Aqueous batteries are an emerging class of electrochemical energy storage systems that use a water-based electrolyte, typically a salt dissolved in water. This replaces the highly volatile and flammable organic solvents found in traditional non-aqueous batteries, such as lithium-ion technology. The technology is being developed as an alternative to meet the growing global demand for energy storage, focusing on safety and cost. This water-based medium offers distinct advantages regarding safety and sustainability, alongside unique engineering challenges related to performance.
How Aqueous Batteries Function
In an aqueous battery, the electrolyte is a solution of salts, such as those containing lithium, sodium, or zinc, dissolved directly in water. This solution acts as the transport medium, allowing charge-carrying ions to shuttle between the positive cathode and negative anode during charging and discharging cycles.
The water-based electrolyte inherently possesses a higher ionic conductivity compared to the viscous organic solvents used in non-aqueous cells, allowing for faster ion transport. This enhanced conductivity can enable higher power output capabilities in certain battery designs. The selection of the dissolved salt is engineered to optimize ion movement while ensuring the system remains electrochemically stable during operation.
________________________________________
Parts of the exercise:
[a] Translate this sentence from the passage on aqueous batteries into Spanish: "This enhanced conductivity can enable higher power output capabilities in certain battery designs."
[b] Write out the passage on aqueous batteries word for word from "Aqueous batteries are" to "related to performance.".
None of the material is needed for this work.

Source information:
________________________________________
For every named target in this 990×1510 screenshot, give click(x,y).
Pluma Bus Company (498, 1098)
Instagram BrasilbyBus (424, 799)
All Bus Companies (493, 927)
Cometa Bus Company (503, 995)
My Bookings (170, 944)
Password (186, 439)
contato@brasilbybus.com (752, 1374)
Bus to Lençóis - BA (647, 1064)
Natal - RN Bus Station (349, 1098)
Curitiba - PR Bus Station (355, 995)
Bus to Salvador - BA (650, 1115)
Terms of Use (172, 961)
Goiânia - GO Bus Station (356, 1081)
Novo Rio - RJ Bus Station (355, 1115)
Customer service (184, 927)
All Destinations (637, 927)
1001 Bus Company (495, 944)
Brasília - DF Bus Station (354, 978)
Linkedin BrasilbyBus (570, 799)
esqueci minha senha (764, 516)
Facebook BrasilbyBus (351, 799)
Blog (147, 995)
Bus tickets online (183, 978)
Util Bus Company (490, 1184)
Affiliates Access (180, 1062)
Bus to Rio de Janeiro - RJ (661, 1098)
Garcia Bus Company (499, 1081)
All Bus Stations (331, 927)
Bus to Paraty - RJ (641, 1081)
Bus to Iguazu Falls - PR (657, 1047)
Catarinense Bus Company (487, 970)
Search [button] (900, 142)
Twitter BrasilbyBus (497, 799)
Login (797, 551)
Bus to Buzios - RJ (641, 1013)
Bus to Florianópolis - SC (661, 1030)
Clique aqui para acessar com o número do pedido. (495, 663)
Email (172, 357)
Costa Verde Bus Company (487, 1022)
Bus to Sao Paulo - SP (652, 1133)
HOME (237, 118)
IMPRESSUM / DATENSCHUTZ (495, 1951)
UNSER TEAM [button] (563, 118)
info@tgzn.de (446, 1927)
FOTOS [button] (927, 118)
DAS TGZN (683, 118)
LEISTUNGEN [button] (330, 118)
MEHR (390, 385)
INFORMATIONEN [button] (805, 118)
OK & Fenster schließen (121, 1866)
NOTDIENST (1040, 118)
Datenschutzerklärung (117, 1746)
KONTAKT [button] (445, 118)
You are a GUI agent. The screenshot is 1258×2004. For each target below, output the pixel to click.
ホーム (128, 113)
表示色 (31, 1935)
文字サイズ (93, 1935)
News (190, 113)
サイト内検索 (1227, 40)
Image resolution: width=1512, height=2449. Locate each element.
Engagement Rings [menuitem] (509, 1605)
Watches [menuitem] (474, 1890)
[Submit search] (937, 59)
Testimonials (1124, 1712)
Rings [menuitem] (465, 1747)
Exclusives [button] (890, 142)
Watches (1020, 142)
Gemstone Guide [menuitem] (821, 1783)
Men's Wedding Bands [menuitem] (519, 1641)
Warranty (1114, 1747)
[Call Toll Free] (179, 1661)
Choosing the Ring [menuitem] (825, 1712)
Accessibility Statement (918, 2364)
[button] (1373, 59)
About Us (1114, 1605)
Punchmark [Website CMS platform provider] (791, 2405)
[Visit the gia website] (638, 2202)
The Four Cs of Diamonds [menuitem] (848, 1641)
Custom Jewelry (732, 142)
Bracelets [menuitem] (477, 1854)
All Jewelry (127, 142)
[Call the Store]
________________________________________
Answers by task:
[a] Esta conductividad mejorada puede permitir mayores capacidades de potencia de salida en ciertos diseños de baterías.

[b]
Aqueous batteries are an emerging class of electrochemical energy storage systems that use a water-based electrolyte, typically a salt dissolved in water. This replaces the highly volatile and flammable organic solvents found in traditional non-aqueous batteries, such as lithium-ion technology. The technology is being developed as an alternative to meet the growing global demand for energy storage, focusing on safety and cost. This water-based medium offers distinct advantages regarding safety and sustainability, alongside unique engineering challenges related to performance.